O Tenente Jean Koehler, em várias oportunidades, durante o ano de 1998, abastecia seu veículo particular, Fiat pálio cor branca, no Auto Posto Bela Iguaba, em Laguna, utilizando-se de combustível do Estado (cota do Pelotão de Polícia Ambiental), ocasião em que assinava vales (doc. de fls. 124/125), cujos valores mais tarde eram abatidos da cota do pelotão da Polícia Ambiental, importando assim em prejuízo ao patrimônio público. Fazia-o sob a alegação de que, autorizado por seu superior, visava ressarcir-se de gastos com curso de pós-graduação em gestão ambiental, realizado em Criciúma/SC.

O 2º Sgt. Jair Neves, segundo restou apurado, de fato, administrava internamente o pelotão. Durante o ano de 1998, visando a percepção de vantagem indevida em benefício próprio e de favorecidos em prejuízo do Estado manipulava livremente a escala de serviços, tendo ainda controlado e inserido horas extras e gratificações (adicionais noturnos) na Ficha Financeira do Sistema Integrado de Recursos Humanos do Estado, através do sistema informatizado, assim recebendo e patrocinado o recebimento de gratificações totalmente indevidas, eis que ausente qualquer contraprestação efetiva de trabalho que pudesse respaldá-las. Embora não fizesse jus às horas extras e adicionais noturnos, visto que não executava serviços que lhe permitissem auferir aquelas vantagens, a ação fraudulenta rendeu-lhe a posição de policial mais aquinhoado com tais benefícios, sendo também beneficiários da manobra ilícita que empreendeu o Sgt. Guterres, Sd. Jair, Sd. Claudi e Sd. Márcio Nunes, exatamente àqueles que compunham o grupo de protegidos do Tenente Jean Koehler, sem que, no entanto, também fizessem jus aos benefícios, visto que não executaram os serviços que geram direito à sua percepção.

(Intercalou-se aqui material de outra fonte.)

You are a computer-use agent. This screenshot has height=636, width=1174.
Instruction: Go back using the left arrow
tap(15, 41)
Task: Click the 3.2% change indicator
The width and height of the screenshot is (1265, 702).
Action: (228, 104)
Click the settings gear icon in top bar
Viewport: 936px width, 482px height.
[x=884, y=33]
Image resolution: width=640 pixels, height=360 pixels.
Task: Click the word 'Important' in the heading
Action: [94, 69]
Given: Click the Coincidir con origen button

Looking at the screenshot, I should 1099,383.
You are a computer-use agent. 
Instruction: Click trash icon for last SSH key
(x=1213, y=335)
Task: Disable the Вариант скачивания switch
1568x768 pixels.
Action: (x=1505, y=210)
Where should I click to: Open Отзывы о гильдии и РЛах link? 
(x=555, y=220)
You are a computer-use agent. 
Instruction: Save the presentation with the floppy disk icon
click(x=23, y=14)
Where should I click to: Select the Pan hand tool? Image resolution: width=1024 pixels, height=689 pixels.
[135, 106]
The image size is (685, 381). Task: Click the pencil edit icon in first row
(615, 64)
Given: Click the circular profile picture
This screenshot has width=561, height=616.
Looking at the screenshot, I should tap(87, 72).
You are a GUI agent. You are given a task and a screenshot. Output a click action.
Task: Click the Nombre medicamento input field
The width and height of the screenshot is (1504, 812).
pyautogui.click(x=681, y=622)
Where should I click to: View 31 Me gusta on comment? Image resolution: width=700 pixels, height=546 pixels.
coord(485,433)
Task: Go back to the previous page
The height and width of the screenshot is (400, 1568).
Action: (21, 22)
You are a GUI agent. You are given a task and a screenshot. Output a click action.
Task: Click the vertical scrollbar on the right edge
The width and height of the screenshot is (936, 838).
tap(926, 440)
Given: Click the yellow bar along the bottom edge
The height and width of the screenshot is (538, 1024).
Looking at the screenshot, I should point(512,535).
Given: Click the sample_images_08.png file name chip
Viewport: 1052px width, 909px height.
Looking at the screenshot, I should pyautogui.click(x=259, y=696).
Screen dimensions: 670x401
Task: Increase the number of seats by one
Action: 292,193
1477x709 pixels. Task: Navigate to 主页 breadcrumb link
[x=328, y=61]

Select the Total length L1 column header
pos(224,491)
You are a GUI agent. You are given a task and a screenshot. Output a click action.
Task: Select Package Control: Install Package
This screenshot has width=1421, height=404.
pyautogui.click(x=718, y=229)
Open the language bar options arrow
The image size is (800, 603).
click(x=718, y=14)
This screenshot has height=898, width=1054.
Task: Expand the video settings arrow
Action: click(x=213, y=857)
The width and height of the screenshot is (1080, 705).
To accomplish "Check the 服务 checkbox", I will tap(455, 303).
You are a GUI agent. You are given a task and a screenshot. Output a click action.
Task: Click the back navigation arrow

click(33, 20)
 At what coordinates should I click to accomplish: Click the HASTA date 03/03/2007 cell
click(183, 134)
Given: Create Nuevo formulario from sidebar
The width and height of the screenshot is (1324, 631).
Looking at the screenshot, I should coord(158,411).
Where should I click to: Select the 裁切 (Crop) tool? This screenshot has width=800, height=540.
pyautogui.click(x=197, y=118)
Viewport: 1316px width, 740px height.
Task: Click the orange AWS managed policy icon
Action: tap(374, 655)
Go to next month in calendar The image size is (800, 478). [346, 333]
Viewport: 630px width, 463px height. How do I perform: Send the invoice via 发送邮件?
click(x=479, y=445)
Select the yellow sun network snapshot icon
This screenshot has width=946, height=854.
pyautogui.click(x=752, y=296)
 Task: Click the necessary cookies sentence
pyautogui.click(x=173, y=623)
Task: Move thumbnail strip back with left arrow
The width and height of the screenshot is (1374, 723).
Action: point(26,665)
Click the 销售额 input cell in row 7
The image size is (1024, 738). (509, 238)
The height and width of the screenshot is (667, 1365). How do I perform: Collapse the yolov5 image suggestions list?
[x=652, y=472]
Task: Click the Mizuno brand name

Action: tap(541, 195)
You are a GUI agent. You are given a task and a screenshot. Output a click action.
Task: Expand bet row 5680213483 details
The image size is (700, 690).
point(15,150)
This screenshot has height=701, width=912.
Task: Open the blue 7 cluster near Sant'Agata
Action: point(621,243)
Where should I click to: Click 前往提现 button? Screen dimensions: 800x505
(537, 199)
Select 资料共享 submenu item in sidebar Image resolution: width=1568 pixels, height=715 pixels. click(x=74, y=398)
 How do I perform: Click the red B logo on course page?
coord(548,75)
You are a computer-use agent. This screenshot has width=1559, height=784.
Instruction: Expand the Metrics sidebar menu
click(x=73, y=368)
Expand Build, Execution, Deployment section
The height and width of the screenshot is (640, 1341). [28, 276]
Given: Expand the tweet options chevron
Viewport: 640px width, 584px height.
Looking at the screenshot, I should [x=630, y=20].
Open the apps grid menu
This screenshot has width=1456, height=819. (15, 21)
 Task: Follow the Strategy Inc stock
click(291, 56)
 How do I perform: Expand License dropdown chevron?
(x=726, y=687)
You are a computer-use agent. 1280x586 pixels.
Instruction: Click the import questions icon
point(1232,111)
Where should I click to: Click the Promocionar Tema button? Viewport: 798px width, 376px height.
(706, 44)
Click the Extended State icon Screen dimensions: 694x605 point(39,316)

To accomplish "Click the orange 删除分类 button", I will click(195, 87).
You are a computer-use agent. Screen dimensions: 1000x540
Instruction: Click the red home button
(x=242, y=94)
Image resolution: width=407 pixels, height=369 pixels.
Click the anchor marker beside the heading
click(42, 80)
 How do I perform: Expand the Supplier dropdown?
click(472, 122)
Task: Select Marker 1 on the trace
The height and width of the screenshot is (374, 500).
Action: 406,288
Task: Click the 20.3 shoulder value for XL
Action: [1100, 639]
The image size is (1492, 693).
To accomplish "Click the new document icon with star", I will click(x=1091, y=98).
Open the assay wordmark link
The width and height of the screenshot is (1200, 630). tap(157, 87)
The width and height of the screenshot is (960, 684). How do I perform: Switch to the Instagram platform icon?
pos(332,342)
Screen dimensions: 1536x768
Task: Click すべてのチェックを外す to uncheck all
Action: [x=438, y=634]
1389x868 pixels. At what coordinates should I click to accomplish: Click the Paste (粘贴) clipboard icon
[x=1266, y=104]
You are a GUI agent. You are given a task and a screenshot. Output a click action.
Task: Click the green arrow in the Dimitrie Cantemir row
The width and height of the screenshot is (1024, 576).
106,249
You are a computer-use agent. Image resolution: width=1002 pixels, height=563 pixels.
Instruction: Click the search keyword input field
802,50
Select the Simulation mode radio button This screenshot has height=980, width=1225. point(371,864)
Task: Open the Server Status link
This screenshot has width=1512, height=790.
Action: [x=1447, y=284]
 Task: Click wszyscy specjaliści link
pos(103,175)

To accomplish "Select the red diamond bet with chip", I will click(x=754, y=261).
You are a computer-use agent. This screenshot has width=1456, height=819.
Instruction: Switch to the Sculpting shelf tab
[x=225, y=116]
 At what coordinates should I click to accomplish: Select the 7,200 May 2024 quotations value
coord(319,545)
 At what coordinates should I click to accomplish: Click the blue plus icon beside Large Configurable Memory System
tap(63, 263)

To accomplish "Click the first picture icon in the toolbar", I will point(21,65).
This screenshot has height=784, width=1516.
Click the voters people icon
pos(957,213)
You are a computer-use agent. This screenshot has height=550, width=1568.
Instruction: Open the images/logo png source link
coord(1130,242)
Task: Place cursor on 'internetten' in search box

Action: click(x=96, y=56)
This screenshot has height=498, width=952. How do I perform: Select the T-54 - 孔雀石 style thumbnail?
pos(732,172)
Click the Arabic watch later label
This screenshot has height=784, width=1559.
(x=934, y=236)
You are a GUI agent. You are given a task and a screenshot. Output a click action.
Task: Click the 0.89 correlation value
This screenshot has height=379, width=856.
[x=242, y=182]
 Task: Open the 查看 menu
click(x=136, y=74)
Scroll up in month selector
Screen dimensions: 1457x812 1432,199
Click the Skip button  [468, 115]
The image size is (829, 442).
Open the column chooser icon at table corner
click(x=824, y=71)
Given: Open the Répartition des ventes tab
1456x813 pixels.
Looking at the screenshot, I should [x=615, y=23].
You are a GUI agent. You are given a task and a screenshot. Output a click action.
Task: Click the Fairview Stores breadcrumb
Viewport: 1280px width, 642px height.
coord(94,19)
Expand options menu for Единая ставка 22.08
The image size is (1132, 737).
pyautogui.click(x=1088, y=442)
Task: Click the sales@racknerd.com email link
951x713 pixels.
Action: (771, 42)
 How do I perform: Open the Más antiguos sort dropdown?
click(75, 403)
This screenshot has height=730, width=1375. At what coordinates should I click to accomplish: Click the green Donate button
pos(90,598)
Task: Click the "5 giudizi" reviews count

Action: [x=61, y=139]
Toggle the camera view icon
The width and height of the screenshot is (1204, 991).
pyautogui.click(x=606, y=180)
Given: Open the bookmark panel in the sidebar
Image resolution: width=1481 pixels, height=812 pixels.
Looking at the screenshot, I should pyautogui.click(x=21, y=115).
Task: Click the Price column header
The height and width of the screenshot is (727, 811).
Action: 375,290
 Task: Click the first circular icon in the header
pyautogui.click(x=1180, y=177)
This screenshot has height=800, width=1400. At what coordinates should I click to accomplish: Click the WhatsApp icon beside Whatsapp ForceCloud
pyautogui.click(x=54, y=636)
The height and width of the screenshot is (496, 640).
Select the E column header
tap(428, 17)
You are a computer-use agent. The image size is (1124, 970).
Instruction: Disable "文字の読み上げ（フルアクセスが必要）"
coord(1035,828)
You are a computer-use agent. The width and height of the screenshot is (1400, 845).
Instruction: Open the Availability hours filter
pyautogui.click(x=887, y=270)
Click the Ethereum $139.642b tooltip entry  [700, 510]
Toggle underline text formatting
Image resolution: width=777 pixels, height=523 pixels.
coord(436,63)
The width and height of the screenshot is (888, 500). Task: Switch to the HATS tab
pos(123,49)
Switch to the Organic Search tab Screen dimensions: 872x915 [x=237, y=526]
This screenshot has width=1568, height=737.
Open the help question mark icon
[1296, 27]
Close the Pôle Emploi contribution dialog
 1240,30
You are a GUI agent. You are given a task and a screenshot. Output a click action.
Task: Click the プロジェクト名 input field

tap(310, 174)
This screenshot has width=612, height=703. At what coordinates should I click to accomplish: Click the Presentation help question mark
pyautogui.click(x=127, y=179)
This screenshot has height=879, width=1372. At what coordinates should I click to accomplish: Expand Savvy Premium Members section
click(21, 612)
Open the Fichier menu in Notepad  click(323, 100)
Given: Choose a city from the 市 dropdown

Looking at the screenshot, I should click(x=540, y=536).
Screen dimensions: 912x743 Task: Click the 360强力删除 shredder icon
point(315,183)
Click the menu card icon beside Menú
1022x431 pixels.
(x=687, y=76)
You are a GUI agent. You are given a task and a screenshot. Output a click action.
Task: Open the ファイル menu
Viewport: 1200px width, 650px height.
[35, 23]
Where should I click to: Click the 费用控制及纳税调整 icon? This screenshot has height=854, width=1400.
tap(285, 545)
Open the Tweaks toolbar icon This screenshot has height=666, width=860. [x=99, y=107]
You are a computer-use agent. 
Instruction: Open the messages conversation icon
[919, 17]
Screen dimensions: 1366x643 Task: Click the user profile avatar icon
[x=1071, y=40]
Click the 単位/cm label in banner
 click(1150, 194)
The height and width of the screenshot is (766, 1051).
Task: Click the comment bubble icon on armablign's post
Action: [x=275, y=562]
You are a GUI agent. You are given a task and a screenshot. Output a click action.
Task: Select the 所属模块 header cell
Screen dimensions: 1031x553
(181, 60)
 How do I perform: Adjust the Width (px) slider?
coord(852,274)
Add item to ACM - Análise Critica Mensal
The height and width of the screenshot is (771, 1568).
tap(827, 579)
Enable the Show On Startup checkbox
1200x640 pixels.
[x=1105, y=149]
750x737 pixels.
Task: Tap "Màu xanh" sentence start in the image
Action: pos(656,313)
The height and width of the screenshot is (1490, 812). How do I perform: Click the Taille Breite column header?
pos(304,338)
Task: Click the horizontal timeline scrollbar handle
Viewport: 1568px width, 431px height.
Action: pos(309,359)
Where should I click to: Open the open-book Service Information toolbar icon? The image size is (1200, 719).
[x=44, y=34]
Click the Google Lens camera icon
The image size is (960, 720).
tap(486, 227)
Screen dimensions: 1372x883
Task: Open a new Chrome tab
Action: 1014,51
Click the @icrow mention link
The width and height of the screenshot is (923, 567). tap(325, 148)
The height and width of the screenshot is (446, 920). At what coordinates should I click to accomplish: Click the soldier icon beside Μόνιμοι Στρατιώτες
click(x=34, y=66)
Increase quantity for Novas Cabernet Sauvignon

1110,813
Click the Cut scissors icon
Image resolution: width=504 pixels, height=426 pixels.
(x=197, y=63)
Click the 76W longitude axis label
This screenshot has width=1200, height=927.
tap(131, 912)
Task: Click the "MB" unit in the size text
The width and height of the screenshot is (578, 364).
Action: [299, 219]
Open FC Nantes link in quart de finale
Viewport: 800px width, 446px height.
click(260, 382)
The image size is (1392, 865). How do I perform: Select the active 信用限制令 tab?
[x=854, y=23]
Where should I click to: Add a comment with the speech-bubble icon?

O 2º Sgt. Jair Neves, segundo se apurou, utilizava-se constantemente da viatura policial militar identificada pelo nº 14-964 para fins exclusivamente particulares, com ela realizando viagens para outras cidades como Florianópolis/SC. Vários deslocamentos foram efetuados com a viatura no ano de 1998 para atender interesses particulares do 2º Sgt. Jair Neves. Em certa data não precisamente apurada daquele ano, o 2º Sgt. Jair Neves ordenou o Sd. Marcos Antônio Navarro Monteiro a conduzir a referida viatura policial a Oficina Auto Elétrica pertencente a Adão Gonçalves da Luz, conhecido por ‘Dão’, a fim de proceder-se a alteração do hodômetro da viatura que marcava 85.000 Km. Realizado o serviço, passou o hodômetro a registrar a marca de 35.000 Km, mascarando assim a alta quilometragem da viatura policial, decorrente dos constantes deslocamentos para fins particulares de interesses do 2º Sgt. Jair Neves. Posteriormente, com a sindicância já em curso, tratou o citado denunciado de desfazer a operação, ordenando ao Sd. Monteiro que retornasse àquela Oficina e modificasse novamente o hodômetro. Utilizando-se da viatura para fins particulares, constantemente abastecia o veículo no Posto Bela Iguaba, em Laguna, assinando vales que posteriormente eram abatidos da cota de combustível do Pelotão, obtendo assim vantagem indevida em prejuízo do patrimônio público.


Consta ainda que, desde maio de 1998, a Padaria Paraíso, pertencente a Janete Luz Laureano, fornecia pães para o Pelotão de Polícia Ambiental em Laguna/SC, sendo que normalmente os soldados apanhavam os pães no estabelecimento e levavam ao Pelotão. Por vezes, o próprio Sgt. Jair Neves dirigia-se ao estabelecimento, sempre, porém, para apanhar dinheiro em espécie, na condição de ‘vale’, a ser abatido da cota de pães do Pelotão da Polícia Ambiental, tendo retirado a quantia de R$ 79,00 (setenta e nove reais), conforme anotação constante da caderneta anexada às fls. 126, fazendo-o, no dia 08.07.98, através do Sd. Carlos, obtendo assim vantagem indevida em prejuízo do Estado” (fls. 02/06). ueles ” (fls. 02/04).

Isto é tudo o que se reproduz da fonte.